───── Task material
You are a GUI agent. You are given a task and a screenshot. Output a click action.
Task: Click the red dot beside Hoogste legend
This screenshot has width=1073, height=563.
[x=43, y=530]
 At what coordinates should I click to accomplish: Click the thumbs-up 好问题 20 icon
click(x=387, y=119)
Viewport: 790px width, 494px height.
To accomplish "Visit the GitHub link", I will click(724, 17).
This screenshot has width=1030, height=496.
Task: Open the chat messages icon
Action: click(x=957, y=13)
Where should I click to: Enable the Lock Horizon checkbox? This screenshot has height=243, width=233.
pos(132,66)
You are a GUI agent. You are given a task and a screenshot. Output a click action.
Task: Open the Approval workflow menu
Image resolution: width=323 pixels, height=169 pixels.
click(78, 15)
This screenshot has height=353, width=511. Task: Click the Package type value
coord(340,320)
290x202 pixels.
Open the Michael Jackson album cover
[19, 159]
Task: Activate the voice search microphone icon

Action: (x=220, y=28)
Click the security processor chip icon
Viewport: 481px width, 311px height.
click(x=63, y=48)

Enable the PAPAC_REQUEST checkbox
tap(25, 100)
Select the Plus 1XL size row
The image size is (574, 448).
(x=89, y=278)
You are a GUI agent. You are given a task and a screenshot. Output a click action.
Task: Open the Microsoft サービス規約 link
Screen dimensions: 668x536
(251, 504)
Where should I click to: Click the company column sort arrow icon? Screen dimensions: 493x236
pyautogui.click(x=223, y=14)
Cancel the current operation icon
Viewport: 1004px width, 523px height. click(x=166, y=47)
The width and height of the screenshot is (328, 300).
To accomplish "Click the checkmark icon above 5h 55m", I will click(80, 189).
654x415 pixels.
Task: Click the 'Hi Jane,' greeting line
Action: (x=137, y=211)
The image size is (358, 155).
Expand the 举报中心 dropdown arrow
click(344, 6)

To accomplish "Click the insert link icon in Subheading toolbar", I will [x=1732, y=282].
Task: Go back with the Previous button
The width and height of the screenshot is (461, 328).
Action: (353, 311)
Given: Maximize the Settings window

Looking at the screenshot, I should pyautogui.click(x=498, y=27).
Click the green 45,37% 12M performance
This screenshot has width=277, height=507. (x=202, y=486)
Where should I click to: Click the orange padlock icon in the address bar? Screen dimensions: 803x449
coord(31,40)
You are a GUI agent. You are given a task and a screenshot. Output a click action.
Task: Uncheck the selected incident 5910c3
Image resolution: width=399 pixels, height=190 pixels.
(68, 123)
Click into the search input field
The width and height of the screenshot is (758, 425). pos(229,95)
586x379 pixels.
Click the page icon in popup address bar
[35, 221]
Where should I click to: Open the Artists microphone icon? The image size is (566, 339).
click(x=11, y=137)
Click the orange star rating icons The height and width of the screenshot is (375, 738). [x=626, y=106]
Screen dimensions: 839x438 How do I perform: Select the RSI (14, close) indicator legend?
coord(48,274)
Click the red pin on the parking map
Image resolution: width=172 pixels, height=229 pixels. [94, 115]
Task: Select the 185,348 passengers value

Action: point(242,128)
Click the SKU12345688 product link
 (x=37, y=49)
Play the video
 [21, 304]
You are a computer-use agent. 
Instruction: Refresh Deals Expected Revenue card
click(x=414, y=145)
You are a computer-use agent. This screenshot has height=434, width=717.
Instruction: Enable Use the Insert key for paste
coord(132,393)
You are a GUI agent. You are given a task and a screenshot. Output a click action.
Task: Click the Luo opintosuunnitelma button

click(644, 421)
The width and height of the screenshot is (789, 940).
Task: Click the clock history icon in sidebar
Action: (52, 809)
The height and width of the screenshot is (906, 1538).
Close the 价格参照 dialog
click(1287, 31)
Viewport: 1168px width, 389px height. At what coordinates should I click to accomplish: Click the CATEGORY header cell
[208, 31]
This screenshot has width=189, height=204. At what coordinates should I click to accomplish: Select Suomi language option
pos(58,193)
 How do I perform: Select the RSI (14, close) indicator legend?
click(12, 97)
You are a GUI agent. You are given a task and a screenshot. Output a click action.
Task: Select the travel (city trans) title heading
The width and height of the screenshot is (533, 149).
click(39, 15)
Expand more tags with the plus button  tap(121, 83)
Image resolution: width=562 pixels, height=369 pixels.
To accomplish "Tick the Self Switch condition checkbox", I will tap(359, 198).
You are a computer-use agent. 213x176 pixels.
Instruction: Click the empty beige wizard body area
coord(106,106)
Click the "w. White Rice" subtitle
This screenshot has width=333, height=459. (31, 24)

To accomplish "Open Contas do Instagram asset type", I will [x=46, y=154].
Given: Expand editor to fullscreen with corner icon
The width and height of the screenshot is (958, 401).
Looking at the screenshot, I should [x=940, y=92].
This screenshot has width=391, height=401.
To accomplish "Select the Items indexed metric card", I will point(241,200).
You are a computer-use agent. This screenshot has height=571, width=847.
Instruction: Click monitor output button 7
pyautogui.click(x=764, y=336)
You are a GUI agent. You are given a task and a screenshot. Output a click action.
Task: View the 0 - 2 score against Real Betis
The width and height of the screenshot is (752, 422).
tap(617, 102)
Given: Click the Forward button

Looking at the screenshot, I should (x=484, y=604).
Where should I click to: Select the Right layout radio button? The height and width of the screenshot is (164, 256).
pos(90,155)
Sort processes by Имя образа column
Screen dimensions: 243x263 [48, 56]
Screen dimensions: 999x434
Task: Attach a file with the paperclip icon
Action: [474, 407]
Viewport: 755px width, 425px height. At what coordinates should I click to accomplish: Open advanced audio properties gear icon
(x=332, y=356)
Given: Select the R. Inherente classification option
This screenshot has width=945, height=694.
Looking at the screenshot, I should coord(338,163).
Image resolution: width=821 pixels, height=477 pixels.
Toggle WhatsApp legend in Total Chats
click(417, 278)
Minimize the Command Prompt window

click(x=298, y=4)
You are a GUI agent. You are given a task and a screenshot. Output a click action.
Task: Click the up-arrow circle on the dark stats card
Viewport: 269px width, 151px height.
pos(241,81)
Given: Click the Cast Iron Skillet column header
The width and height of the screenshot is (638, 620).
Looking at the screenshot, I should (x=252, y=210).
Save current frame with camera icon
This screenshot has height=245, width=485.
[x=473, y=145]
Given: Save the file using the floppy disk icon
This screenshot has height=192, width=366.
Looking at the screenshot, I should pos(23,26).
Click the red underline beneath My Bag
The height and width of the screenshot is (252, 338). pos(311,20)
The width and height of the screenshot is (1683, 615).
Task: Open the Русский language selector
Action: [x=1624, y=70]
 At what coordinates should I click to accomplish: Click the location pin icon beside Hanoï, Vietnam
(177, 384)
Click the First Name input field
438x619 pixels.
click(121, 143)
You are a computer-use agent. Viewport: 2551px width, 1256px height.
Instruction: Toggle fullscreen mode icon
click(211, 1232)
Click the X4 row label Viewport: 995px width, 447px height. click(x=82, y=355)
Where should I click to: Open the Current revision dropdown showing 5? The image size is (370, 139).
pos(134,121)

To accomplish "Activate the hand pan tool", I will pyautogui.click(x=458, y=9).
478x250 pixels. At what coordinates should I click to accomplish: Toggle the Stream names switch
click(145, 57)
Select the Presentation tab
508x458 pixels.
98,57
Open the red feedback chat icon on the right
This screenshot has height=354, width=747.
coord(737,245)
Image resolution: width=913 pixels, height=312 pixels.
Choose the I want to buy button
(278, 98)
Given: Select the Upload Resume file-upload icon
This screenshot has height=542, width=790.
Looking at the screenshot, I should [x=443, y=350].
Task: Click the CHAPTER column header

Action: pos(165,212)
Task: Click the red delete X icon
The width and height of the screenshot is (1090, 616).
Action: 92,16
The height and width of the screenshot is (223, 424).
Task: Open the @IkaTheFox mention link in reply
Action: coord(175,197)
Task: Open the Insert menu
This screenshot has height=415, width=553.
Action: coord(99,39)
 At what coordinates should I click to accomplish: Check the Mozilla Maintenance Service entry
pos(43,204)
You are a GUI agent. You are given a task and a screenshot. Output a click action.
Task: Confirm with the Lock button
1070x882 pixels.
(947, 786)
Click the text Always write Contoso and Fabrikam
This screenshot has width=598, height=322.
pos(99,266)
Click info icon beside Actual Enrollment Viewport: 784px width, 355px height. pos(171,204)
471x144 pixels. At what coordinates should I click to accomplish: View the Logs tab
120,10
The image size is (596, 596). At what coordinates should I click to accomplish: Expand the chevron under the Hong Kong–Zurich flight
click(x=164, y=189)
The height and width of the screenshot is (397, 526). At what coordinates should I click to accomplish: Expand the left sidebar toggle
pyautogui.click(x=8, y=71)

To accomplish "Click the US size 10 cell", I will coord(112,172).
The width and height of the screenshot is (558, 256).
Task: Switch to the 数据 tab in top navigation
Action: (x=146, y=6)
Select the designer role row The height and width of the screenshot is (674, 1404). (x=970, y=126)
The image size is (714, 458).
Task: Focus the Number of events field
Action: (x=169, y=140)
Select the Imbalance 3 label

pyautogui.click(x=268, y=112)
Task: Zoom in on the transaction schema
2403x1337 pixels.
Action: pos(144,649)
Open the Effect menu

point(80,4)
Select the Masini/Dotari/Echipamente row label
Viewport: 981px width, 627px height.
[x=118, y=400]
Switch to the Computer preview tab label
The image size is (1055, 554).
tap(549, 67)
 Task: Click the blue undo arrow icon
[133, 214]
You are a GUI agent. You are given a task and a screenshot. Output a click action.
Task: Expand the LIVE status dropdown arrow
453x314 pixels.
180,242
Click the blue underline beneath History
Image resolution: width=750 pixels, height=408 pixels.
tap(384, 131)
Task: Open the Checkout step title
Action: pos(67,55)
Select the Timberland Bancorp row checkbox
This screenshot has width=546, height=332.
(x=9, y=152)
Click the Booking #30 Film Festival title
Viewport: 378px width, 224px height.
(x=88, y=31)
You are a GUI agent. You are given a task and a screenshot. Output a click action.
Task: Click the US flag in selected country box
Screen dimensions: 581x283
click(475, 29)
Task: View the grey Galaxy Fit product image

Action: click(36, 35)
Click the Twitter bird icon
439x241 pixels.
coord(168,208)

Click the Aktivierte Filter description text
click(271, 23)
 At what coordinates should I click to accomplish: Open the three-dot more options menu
──────────
* Activity: Find the number of lines in the listing that carry the word "selected". Only that figure should appear in the reply.

* Solution to this task: 2